Task item => Without altering a single character, set down all of the data below.
----- Dataset -----
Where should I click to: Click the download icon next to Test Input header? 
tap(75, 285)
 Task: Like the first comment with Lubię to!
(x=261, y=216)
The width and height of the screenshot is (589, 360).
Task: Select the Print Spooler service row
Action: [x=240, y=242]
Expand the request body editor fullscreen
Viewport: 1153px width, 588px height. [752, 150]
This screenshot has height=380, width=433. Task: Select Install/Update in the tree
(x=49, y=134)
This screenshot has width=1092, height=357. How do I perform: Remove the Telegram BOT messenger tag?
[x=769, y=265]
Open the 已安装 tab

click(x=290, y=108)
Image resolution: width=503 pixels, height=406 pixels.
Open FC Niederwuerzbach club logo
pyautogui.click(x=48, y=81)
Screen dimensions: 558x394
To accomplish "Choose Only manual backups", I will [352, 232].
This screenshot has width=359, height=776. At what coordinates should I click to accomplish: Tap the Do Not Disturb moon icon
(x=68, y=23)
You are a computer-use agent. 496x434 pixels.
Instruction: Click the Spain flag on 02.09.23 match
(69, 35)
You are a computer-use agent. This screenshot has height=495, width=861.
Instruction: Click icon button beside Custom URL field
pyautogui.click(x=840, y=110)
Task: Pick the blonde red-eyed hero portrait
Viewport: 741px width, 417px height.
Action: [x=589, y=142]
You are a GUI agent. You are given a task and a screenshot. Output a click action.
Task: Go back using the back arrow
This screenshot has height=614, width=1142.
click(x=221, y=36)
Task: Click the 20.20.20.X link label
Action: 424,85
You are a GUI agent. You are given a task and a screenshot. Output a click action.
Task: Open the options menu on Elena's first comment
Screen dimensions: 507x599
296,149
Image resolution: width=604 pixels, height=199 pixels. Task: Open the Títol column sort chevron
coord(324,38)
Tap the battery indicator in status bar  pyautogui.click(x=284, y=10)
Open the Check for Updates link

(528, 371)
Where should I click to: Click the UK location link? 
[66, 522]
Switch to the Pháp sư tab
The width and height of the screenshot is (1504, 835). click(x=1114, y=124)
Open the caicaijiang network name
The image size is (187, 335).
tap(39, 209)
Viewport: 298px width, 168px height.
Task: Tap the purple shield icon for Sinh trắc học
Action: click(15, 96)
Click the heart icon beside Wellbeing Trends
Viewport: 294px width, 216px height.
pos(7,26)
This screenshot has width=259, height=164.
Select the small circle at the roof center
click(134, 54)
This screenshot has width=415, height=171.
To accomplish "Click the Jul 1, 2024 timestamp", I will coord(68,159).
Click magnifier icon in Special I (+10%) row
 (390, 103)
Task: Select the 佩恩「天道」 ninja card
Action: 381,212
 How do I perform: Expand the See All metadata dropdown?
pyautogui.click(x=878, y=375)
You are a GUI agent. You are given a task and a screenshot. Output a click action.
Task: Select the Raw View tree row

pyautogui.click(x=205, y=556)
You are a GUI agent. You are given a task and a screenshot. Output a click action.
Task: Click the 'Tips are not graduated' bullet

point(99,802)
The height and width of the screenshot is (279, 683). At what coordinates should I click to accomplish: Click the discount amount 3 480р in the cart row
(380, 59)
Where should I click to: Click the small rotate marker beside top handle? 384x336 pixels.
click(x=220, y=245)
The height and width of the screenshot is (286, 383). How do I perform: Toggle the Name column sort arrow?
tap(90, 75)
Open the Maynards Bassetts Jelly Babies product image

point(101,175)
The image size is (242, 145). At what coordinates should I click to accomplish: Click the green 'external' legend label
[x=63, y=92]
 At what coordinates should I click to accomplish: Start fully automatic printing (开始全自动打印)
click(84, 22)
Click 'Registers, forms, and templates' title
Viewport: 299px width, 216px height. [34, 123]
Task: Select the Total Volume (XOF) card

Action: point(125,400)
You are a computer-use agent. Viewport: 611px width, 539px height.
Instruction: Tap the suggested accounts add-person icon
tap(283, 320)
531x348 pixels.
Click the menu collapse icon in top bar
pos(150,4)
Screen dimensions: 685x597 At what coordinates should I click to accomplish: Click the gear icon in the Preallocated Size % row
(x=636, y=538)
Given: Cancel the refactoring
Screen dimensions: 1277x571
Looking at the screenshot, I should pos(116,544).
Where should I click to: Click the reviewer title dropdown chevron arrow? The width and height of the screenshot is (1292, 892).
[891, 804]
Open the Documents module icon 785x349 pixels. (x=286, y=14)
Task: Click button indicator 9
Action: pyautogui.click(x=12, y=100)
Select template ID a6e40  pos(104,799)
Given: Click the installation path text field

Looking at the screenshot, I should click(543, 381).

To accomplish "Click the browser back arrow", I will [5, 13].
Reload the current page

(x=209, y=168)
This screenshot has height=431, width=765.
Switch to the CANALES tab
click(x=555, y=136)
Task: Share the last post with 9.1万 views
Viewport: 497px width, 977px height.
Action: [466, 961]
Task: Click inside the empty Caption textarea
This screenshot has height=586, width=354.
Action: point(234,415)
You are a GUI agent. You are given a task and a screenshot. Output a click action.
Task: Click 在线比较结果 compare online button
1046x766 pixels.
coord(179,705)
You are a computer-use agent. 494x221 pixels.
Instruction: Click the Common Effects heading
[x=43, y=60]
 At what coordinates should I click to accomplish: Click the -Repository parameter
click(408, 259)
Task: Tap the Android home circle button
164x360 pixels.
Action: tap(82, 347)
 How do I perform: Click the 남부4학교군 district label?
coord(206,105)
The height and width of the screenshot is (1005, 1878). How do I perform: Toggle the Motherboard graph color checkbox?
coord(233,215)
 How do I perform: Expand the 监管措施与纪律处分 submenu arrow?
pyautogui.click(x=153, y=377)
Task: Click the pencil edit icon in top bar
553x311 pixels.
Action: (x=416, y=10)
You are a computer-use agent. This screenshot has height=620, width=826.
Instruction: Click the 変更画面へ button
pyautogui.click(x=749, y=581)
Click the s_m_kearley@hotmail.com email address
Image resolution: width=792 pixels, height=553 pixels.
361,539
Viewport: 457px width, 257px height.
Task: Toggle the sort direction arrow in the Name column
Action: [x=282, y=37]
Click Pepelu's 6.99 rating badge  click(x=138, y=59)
-----
Output =>
Where should I click to: Click the download icon next to Test Input header? 
tap(75, 285)
 Task: Like the first comment with Lubię to!
(x=261, y=216)
The width and height of the screenshot is (589, 360).
Task: Select the Print Spooler service row
Action: [x=240, y=242]
Expand the request body editor fullscreen
Viewport: 1153px width, 588px height. [752, 150]
This screenshot has height=380, width=433. Task: Select Install/Update in the tree
(x=49, y=134)
This screenshot has width=1092, height=357. How do I perform: Remove the Telegram BOT messenger tag?
[x=769, y=265]
Open the 已安装 tab

click(x=290, y=108)
Image resolution: width=503 pixels, height=406 pixels.
Open FC Niederwuerzbach club logo
pyautogui.click(x=48, y=81)
Screen dimensions: 558x394
To accomplish "Choose Only manual backups", I will [352, 232].
This screenshot has width=359, height=776. At what coordinates should I click to accomplish: Tap the Do Not Disturb moon icon
(x=68, y=23)
You are a computer-use agent. 496x434 pixels.
Instruction: Click the Spain flag on 02.09.23 match
(69, 35)
You are a computer-use agent. This screenshot has height=495, width=861.
Instruction: Click icon button beside Custom URL field
pyautogui.click(x=840, y=110)
Task: Pick the blonde red-eyed hero portrait
Viewport: 741px width, 417px height.
Action: [x=589, y=142]
You are a GUI agent. You are given a task and a screenshot. Output a click action.
Task: Go back using the back arrow
This screenshot has height=614, width=1142.
click(x=221, y=36)
Task: Click the 20.20.20.X link label
Action: 424,85
You are a GUI agent. You are given a task and a screenshot. Output a click action.
Task: Open the options menu on Elena's first comment
Screen dimensions: 507x599
296,149
Image resolution: width=604 pixels, height=199 pixels. Task: Open the Títol column sort chevron
coord(324,38)
Tap the battery indicator in status bar  pyautogui.click(x=284, y=10)
Open the Check for Updates link

(528, 371)
Where should I click to: Click the UK location link? 
[66, 522]
Switch to the Pháp sư tab
The width and height of the screenshot is (1504, 835). click(x=1114, y=124)
Open the caicaijiang network name
The image size is (187, 335).
tap(39, 209)
Viewport: 298px width, 168px height.
Task: Tap the purple shield icon for Sinh trắc học
Action: click(15, 96)
Click the heart icon beside Wellbeing Trends
Viewport: 294px width, 216px height.
pos(7,26)
This screenshot has width=259, height=164.
Select the small circle at the roof center
click(134, 54)
This screenshot has width=415, height=171.
To accomplish "Click the Jul 1, 2024 timestamp", I will coord(68,159).
Click magnifier icon in Special I (+10%) row
 (390, 103)
Task: Select the 佩恩「天道」 ninja card
Action: 381,212
 How do I perform: Expand the See All metadata dropdown?
pyautogui.click(x=878, y=375)
You are a GUI agent. You are given a task and a screenshot. Output a click action.
Task: Select the Raw View tree row

pyautogui.click(x=205, y=556)
You are a GUI agent. You are given a task and a screenshot. Output a click action.
Task: Click the 'Tips are not graduated' bullet

point(99,802)
The height and width of the screenshot is (279, 683). At what coordinates should I click to accomplish: Click the discount amount 3 480р in the cart row
(380, 59)
Where should I click to: Click the small rotate marker beside top handle? 384x336 pixels.
click(x=220, y=245)
The height and width of the screenshot is (286, 383). How do I perform: Toggle the Name column sort arrow?
tap(90, 75)
Open the Maynards Bassetts Jelly Babies product image

point(101,175)
The image size is (242, 145). At what coordinates should I click to accomplish: Click the green 'external' legend label
[x=63, y=92]
 At what coordinates should I click to accomplish: Start fully automatic printing (开始全自动打印)
click(84, 22)
Click 'Registers, forms, and templates' title
Viewport: 299px width, 216px height. [34, 123]
Task: Select the Total Volume (XOF) card

Action: point(125,400)
You are a computer-use agent. Viewport: 611px width, 539px height.
Instruction: Tap the suggested accounts add-person icon
tap(283, 320)
531x348 pixels.
Click the menu collapse icon in top bar
pos(150,4)
Screen dimensions: 685x597 At what coordinates should I click to accomplish: Click the gear icon in the Preallocated Size % row
(x=636, y=538)
Given: Cancel the refactoring
Screen dimensions: 1277x571
Looking at the screenshot, I should pos(116,544).
Where should I click to: Click the reviewer title dropdown chevron arrow? The width and height of the screenshot is (1292, 892).
[891, 804]
Open the Documents module icon 785x349 pixels. (x=286, y=14)
Task: Click button indicator 9
Action: pyautogui.click(x=12, y=100)
Select template ID a6e40  pos(104,799)
Given: Click the installation path text field

Looking at the screenshot, I should click(543, 381).

To accomplish "Click the browser back arrow", I will [5, 13].
Reload the current page

(x=209, y=168)
This screenshot has height=431, width=765.
Switch to the CANALES tab
click(x=555, y=136)
Task: Share the last post with 9.1万 views
Viewport: 497px width, 977px height.
Action: [466, 961]
Task: Click inside the empty Caption textarea
This screenshot has height=586, width=354.
Action: point(234,415)
You are a GUI agent. You are given a task and a screenshot. Output a click action.
Task: Click 在线比较结果 compare online button
1046x766 pixels.
coord(179,705)
You are a computer-use agent. 494x221 pixels.
Instruction: Click the Common Effects heading
[x=43, y=60]
 At what coordinates should I click to accomplish: Click the -Repository parameter
click(408, 259)
Task: Tap the Android home circle button
164x360 pixels.
Action: tap(82, 347)
 How do I perform: Click the 남부4학교군 district label?
coord(206,105)
The height and width of the screenshot is (1005, 1878). How do I perform: Toggle the Motherboard graph color checkbox?
coord(233,215)
 How do I perform: Expand the 监管措施与纪律处分 submenu arrow?
pyautogui.click(x=153, y=377)
Task: Click the pencil edit icon in top bar
553x311 pixels.
Action: (x=416, y=10)
You are a computer-use agent. This screenshot has height=620, width=826.
Instruction: Click the 変更画面へ button
pyautogui.click(x=749, y=581)
Click the s_m_kearley@hotmail.com email address
Image resolution: width=792 pixels, height=553 pixels.
361,539
Viewport: 457px width, 257px height.
Task: Toggle the sort direction arrow in the Name column
Action: [x=282, y=37]
Click Pepelu's 6.99 rating badge  click(x=138, y=59)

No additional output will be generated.